**Work required**
Lines below that hold the word "thumbnail" must be copied in full.

**Input**
************

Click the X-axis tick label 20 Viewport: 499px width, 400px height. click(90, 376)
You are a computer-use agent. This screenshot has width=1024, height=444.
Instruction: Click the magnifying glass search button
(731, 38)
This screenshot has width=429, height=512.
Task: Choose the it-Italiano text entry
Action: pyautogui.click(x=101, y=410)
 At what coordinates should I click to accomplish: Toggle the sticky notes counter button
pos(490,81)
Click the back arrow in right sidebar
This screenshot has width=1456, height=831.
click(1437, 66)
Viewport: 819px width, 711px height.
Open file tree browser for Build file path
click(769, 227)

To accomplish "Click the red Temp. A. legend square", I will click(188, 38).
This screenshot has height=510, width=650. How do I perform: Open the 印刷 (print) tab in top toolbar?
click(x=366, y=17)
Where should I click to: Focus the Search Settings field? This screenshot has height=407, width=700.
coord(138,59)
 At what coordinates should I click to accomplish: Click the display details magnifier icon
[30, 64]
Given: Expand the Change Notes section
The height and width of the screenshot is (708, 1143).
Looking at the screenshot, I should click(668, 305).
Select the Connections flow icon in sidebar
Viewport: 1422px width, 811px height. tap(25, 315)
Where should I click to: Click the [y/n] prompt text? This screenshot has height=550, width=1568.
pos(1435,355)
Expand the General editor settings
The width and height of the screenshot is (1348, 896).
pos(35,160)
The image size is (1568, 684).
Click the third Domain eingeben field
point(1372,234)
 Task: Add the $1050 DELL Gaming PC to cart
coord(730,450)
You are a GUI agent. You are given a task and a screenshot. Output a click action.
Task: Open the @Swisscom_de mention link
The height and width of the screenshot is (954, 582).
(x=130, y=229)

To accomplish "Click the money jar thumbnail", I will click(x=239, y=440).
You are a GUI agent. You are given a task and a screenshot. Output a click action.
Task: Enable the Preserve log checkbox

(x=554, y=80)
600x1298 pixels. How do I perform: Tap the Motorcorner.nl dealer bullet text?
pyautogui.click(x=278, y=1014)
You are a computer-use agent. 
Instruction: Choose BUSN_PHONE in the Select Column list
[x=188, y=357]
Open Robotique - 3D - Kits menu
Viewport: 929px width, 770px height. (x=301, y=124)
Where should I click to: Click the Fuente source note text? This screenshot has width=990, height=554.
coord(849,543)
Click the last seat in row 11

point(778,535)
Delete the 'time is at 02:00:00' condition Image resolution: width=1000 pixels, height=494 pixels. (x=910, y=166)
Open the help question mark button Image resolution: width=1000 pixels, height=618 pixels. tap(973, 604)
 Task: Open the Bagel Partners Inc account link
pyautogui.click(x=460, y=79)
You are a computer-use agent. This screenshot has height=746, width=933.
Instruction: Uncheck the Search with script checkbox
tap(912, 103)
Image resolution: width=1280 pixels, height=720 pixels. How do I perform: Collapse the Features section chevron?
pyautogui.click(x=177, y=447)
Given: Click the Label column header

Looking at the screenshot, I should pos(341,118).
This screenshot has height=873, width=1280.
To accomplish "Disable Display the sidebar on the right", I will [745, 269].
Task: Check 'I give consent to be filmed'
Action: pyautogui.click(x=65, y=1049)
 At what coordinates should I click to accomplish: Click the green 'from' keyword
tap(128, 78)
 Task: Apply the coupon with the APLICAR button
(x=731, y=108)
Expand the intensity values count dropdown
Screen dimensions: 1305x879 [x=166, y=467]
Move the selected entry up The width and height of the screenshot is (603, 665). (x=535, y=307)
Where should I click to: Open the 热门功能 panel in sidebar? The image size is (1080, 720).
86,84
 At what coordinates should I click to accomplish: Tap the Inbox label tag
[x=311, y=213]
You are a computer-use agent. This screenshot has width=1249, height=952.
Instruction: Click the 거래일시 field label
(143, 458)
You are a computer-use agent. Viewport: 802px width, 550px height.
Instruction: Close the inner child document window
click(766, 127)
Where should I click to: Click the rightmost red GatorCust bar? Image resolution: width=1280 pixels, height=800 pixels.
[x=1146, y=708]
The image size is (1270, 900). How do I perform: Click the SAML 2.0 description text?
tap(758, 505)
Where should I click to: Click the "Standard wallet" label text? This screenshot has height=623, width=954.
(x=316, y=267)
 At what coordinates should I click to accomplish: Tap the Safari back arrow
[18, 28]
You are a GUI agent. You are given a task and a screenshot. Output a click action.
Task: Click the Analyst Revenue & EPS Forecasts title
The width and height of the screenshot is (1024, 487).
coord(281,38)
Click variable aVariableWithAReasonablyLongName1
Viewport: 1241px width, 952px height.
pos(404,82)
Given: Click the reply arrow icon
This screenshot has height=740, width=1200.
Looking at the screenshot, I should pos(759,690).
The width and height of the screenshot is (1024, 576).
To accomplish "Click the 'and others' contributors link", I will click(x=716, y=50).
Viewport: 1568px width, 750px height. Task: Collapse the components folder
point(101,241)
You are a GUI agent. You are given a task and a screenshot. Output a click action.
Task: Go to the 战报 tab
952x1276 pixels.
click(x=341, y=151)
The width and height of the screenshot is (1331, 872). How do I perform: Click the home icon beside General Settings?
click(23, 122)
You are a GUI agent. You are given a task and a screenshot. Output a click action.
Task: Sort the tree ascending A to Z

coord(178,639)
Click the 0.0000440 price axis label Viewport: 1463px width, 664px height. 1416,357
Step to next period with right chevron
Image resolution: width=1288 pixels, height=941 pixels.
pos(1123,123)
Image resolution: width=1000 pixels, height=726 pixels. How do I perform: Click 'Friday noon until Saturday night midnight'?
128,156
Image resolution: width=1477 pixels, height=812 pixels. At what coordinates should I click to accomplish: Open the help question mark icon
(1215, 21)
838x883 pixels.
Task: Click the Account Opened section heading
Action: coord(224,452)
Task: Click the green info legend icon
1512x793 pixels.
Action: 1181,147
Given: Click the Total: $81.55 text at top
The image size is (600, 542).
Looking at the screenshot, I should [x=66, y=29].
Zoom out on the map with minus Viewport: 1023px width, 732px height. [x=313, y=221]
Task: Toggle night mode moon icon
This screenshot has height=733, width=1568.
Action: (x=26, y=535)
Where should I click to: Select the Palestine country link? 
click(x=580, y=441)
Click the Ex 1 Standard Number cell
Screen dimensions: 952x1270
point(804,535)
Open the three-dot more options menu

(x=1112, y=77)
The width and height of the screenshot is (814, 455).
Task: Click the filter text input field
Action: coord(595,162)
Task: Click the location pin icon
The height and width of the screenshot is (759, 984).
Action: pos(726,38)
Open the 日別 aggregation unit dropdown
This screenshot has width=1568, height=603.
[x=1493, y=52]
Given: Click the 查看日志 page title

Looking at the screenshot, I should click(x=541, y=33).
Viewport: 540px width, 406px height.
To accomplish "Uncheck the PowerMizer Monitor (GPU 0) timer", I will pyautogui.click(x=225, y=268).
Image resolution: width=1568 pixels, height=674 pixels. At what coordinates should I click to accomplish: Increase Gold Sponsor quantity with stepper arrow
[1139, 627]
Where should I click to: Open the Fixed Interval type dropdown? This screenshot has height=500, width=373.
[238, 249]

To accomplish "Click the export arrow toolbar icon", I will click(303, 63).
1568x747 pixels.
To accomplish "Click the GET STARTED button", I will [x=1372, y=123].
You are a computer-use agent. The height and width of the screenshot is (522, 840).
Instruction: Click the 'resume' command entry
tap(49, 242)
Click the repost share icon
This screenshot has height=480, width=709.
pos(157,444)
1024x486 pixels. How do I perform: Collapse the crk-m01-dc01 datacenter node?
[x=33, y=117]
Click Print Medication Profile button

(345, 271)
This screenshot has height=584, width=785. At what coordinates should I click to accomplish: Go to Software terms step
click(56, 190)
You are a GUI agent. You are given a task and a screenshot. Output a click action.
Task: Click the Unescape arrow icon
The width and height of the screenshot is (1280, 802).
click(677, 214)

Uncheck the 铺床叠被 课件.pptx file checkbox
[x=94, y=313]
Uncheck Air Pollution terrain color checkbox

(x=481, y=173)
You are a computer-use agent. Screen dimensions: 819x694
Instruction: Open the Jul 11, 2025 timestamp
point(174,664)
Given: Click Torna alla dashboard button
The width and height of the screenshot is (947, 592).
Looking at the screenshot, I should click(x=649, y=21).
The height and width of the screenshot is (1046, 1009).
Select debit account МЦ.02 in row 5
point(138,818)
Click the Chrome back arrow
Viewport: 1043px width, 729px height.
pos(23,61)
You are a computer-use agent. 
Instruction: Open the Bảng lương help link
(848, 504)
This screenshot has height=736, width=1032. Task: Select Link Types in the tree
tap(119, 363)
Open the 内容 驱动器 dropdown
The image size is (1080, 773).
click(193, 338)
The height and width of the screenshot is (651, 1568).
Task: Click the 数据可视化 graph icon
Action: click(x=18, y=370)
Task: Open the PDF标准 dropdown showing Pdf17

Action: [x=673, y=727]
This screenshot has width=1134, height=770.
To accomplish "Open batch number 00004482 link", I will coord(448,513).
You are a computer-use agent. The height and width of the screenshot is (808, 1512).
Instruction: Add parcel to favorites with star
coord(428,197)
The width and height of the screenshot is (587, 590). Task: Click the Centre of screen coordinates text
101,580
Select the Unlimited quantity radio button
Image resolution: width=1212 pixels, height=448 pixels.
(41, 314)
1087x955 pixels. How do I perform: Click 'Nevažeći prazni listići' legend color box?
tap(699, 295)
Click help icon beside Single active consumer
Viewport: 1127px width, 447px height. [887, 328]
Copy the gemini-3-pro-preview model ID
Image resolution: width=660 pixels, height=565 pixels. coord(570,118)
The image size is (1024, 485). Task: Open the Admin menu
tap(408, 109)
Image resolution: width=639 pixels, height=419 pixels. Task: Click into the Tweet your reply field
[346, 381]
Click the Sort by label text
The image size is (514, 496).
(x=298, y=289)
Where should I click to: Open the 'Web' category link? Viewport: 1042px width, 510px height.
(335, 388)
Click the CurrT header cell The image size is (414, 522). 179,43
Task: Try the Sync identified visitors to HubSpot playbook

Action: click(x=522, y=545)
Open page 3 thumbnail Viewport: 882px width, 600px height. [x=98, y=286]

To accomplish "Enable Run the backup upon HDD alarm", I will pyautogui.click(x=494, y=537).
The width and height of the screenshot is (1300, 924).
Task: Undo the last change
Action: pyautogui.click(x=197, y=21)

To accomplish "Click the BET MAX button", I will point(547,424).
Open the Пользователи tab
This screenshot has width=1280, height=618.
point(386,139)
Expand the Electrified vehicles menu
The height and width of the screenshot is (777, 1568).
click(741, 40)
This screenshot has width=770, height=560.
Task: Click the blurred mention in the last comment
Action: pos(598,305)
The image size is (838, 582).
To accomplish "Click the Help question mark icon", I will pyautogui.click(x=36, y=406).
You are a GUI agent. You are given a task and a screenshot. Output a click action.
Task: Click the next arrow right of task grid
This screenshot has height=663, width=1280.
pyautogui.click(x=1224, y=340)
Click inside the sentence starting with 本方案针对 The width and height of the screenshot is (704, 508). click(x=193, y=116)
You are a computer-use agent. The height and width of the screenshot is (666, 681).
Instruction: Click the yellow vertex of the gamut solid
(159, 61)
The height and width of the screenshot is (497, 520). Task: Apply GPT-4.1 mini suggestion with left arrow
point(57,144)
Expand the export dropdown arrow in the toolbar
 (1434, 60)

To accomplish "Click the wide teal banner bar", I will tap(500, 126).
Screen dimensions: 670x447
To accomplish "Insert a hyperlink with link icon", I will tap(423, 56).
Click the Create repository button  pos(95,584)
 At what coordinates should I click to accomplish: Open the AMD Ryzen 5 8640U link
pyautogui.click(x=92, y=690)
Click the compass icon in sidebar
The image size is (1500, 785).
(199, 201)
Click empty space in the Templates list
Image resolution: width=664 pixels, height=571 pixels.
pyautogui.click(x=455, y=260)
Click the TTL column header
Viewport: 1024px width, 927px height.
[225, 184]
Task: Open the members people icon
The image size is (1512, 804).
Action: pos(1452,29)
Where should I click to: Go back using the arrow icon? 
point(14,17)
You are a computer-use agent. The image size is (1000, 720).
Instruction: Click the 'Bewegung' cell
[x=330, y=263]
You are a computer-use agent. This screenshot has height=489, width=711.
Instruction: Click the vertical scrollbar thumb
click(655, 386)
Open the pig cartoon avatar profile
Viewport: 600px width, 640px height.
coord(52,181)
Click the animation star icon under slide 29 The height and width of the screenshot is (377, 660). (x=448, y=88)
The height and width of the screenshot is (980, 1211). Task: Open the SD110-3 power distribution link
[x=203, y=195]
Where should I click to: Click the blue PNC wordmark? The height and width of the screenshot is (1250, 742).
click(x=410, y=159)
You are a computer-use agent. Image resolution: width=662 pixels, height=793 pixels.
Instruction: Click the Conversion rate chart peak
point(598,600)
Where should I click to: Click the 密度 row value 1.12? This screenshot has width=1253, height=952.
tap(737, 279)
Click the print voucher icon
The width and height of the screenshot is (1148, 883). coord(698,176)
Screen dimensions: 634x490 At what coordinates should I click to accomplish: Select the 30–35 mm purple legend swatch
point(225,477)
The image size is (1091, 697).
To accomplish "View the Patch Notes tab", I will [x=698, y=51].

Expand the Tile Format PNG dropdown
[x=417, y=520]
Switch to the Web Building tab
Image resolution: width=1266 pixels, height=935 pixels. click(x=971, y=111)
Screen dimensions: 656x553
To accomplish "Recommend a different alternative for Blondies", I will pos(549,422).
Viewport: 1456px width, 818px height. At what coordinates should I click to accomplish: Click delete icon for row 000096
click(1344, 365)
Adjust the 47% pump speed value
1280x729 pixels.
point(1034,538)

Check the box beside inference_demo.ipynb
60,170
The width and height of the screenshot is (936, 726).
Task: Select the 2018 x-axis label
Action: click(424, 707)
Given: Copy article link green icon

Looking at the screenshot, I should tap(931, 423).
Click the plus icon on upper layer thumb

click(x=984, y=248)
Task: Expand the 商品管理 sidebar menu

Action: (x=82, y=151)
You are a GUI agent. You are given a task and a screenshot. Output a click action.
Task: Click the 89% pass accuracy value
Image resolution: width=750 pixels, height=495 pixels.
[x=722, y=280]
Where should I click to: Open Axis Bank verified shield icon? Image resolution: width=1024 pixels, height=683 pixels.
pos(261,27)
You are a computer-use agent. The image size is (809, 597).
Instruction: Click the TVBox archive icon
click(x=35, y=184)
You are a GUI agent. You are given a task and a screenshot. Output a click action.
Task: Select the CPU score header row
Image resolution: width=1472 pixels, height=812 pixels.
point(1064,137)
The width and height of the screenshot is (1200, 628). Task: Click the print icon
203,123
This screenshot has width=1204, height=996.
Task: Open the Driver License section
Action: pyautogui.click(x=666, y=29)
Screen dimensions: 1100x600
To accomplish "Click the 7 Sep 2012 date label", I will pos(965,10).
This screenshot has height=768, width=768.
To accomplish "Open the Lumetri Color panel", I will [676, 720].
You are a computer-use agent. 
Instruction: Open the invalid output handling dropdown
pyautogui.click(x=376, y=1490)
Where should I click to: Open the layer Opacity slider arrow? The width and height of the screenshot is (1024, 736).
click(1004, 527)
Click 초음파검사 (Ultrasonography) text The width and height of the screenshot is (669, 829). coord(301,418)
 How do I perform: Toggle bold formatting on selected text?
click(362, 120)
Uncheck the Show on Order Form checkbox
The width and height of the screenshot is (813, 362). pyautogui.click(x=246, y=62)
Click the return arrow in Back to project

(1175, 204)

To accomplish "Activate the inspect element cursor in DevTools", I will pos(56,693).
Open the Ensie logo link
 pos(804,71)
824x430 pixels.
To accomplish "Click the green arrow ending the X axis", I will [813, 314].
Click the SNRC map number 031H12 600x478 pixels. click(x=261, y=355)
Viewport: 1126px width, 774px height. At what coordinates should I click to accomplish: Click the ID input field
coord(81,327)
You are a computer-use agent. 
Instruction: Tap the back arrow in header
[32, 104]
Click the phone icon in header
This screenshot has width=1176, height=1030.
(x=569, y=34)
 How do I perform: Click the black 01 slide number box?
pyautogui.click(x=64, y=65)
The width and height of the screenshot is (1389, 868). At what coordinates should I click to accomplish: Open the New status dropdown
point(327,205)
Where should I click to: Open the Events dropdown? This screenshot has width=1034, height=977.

************

**Your solution**
To accomplish "Click the money jar thumbnail", I will click(x=239, y=440).
Open page 3 thumbnail Viewport: 882px width, 600px height. [x=98, y=286]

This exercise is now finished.